Recenzja

07-04-2009-19:07:58

Mastodon - "Crack The Skye"

Podziel się na facebooku! Tweetnij!

Mastodon to zespół, któremu warto dać wielki kredyt zaufania. Wiadomo, że go bezsensownie nie roztrwoni, lecz spłaci z nawiązką, dając tak wyjątkowe dzieła sztuki, jak najnowsza płyta.

Muzycy przed premierą umiejętnie podsycali zainteresowanie "Crack The Skye", opowiadając o koncepcie i zapewniając, że muzycznie posunęli się dalej w porównaniu z albumem "Blood Mountain", że zainwestowali więcej uczuć, bardziej postawili na klimat. Wszystko się zgadza. Przez skromność nie dodali, że poza niesamowitą atmosferą na krążku mamy wspaniały spektakl muzyczny, wyjątkową podróż przez różne gatunki, którymi bawią się z taką inteligencją i swobodą, jaką rzadko się spotyka.
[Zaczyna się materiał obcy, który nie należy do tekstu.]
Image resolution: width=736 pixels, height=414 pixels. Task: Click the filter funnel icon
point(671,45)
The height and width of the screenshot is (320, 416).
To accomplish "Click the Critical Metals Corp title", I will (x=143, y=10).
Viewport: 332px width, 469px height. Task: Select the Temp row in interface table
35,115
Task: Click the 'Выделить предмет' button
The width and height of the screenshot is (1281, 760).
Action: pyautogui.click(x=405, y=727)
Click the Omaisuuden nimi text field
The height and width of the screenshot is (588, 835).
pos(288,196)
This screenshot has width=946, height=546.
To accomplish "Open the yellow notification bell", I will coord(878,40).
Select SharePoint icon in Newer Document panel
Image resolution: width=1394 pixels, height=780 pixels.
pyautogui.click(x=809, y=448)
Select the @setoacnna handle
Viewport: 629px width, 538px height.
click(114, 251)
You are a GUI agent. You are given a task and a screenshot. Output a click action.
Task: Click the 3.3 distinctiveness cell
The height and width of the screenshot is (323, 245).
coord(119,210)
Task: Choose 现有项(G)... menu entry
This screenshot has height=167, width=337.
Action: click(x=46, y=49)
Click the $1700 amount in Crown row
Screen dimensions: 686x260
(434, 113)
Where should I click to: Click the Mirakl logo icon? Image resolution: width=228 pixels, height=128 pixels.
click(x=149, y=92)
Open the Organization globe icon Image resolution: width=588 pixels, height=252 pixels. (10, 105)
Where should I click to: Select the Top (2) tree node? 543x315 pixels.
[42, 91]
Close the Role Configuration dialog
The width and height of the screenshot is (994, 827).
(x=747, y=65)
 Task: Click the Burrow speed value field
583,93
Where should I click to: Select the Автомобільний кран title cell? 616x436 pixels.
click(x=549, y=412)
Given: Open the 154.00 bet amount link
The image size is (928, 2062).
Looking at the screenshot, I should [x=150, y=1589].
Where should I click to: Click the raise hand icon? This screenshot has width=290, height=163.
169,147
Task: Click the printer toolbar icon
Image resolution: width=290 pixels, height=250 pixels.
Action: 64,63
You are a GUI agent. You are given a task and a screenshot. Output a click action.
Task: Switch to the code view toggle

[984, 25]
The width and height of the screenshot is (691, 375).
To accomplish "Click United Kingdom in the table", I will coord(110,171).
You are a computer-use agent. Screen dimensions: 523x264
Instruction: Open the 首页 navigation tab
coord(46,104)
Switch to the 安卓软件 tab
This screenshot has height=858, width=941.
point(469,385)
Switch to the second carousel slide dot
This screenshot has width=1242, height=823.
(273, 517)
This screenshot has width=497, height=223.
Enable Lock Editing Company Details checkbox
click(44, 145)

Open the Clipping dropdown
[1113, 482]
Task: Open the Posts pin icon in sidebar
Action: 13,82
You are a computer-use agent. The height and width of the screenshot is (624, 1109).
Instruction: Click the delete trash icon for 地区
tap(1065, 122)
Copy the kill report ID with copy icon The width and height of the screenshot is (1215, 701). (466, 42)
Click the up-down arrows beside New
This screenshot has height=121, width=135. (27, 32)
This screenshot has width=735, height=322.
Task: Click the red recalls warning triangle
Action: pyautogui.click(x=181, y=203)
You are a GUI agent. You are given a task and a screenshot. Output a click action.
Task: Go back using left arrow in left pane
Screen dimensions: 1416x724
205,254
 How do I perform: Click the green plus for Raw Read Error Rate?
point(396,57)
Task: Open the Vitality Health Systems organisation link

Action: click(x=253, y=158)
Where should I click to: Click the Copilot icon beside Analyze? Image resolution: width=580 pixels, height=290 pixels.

Koncept dotyczy kalekiego chłopca, którego dusza podróżuje gdzieś w przestrzeni, w końcu trafia do ciała Rasputina, a gdy zostaje on zamordowany, podróżuje z jego duszą i przeżywa różne przygody. Ale siła płyty polega między innymi na tym, że można ją włączyć, zamknąć oczy, dać ponieść się zróżnicowanemu, choć w większości dość niepokojącemu, nastrojowi kompozycji i wymyślić sobie własną, być może nawet bardziej wymyślną opowieść. Na pewno będzie to coś intensywnego, momentami zapierającego dech w piersiach, bo tak właśnie działają dźwięki z "Crack The Skye". Chwilami płyną łagodnie w przestrzeni, mając w tle czysty wokal, delikatne klawisze, w innym momencie następuje przytłaczające spiętrzenie, mocne uderzenie, ostra gitara, pojawia się gęsta perkusja Branna Dailora, krzyczący wokal albo melodyjny śpiew na głosy, by niespodziewanie przejść w kojący fragment. Umiejętnie wykorzystano banjo i mellotron, nieczęsto spotykane u wykonawców zaliczanych do metalu - w tym wypadku niezwykle szeroko pojętego.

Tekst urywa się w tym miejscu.